Environmental groups have opposed plans by Kenya Jatropha Energy Ltd. to grow jatropha at the Dakatcha woodland forest in Malindi, Kenya.


The groups say that the area is important for indigenous birds, such as the Clarke’s Weaver which is only found in two places in the world: South Africa and Kenya. Executive Director of Nature Kenya Paul Matiku said that the East Africa Natural Society strongly objects to the project and the proposed plan of setting apart of 50,000 hectares of Trust Land in Bungale area for the project.


Matiku added that a number of companies in East Africa have abandoned Jatropha cultivation citing its non-profitability with no single large-scale commercial growing of Jatropha succeeding in East Africa.


And while understanding the importance of the woodlands, it is somewhat incomprehensible as to why Matiku would suggest that many jatropha companies have pulled out of the region particularly suggesting that it is not a successful industry for the region (particularly without naming which companies in his speech).

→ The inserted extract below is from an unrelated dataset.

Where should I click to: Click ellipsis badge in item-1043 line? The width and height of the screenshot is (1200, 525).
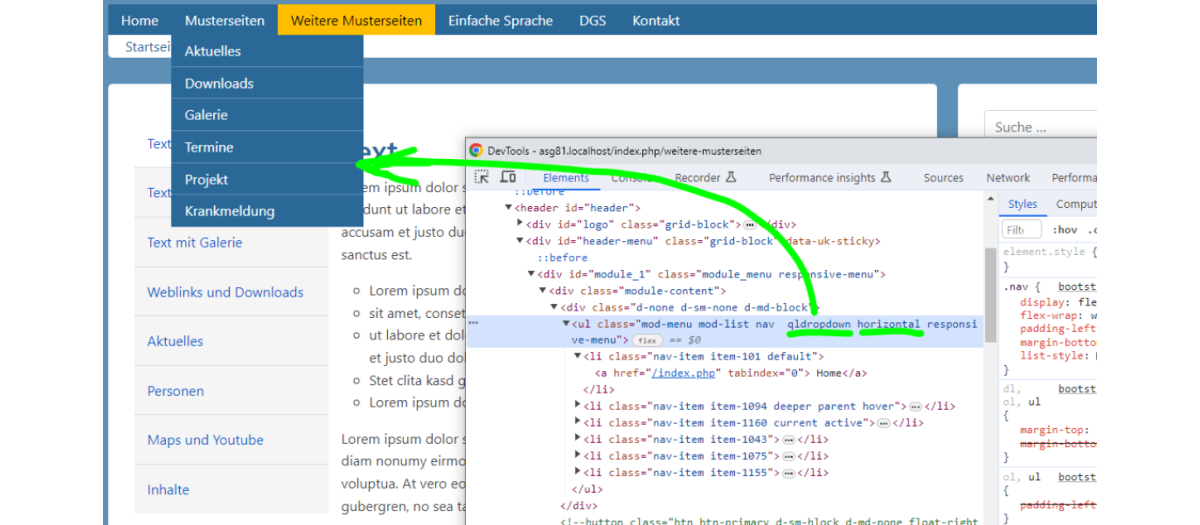[x=788, y=440]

Mr. Matiku, Alternative Energy Africa would like to introduce you to a company that is making great strides in the region from Ethiopia to Tanzania and also down to southern Africa in Mozambique. Sun Biofuels negotiated 5,000 hectares of land for jatropha plantations in Mozambique and 8,000 hectares in Tanzania in 2006.


Jatropha, used as a feedstock for biofuels, has been a success story for both countries with a 95% germination rate. And while the debate continues on food vs fuel, Sun Biofuels said that the Mozambique plantation did not displace any existing food crops as the site was acquired from a tobacco firm with the Tanzanian operations clamed from coastal scrub land “badly degraded by local charcoal production.”

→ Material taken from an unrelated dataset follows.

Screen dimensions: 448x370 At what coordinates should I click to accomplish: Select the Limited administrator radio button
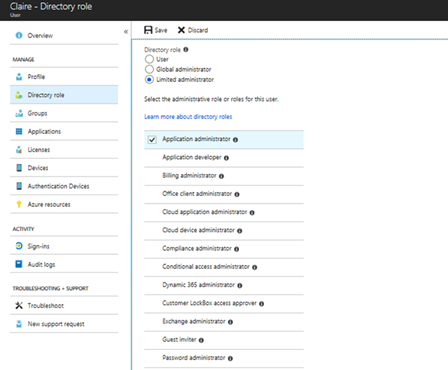(x=149, y=79)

Another example includes Magdalene Mucite who left her job in the city to begin commercially farming jatropha. Oil extracted from the jatropha seeds was successfully used to power a car in Kenya's Shimba hills two years ago and Mucite wants to achieve a similar feat in Uganda. Last year, Mucite won first position at the Uganda National Farmers' Association show in Jinja, earning her recognition from President Yoweri Museveni.


In addition to jatropha, the Alliance for a Green Revolution in Africa (AGRA) and Farm Concern International have launched a three-year program to promote cassava that will help 30,000 small scale farmers in Kenya, Uganda, and Tanzania. Communities will set up 120 village processing units that will train farmers to become cassava producers on a commercial scale. AGRA has already partnered with Equity Bank in Kenya, Standard Bank in Tanzania and Uganda, and National Micro-finance Bank in Tanzania to help small landholder farmers and agribusinesses accrue lines of credit.


Uganda Clays is also receiving a boost as Joseph Kawombe began working on alternative fuel options for clay baking. The results of the research partnership allowed Uganda Clays to reduce the drying time for artificial dryers from 10 to three days; increase stock of fired products by 5%, reduce customer complaints by 70% and improve order fulfillment from 10 weeks to less than a week.


If biofuels weren’t a viable option, the Kenyan government wouldn’t have added a provision for it in its revision of its feed-in tariff.


While the biofuel industry has a ways to go before becoming commercially viable on a large scale, it is still a sector that shows great potential in Africa as long as important factors such as land for food crops are taken into account.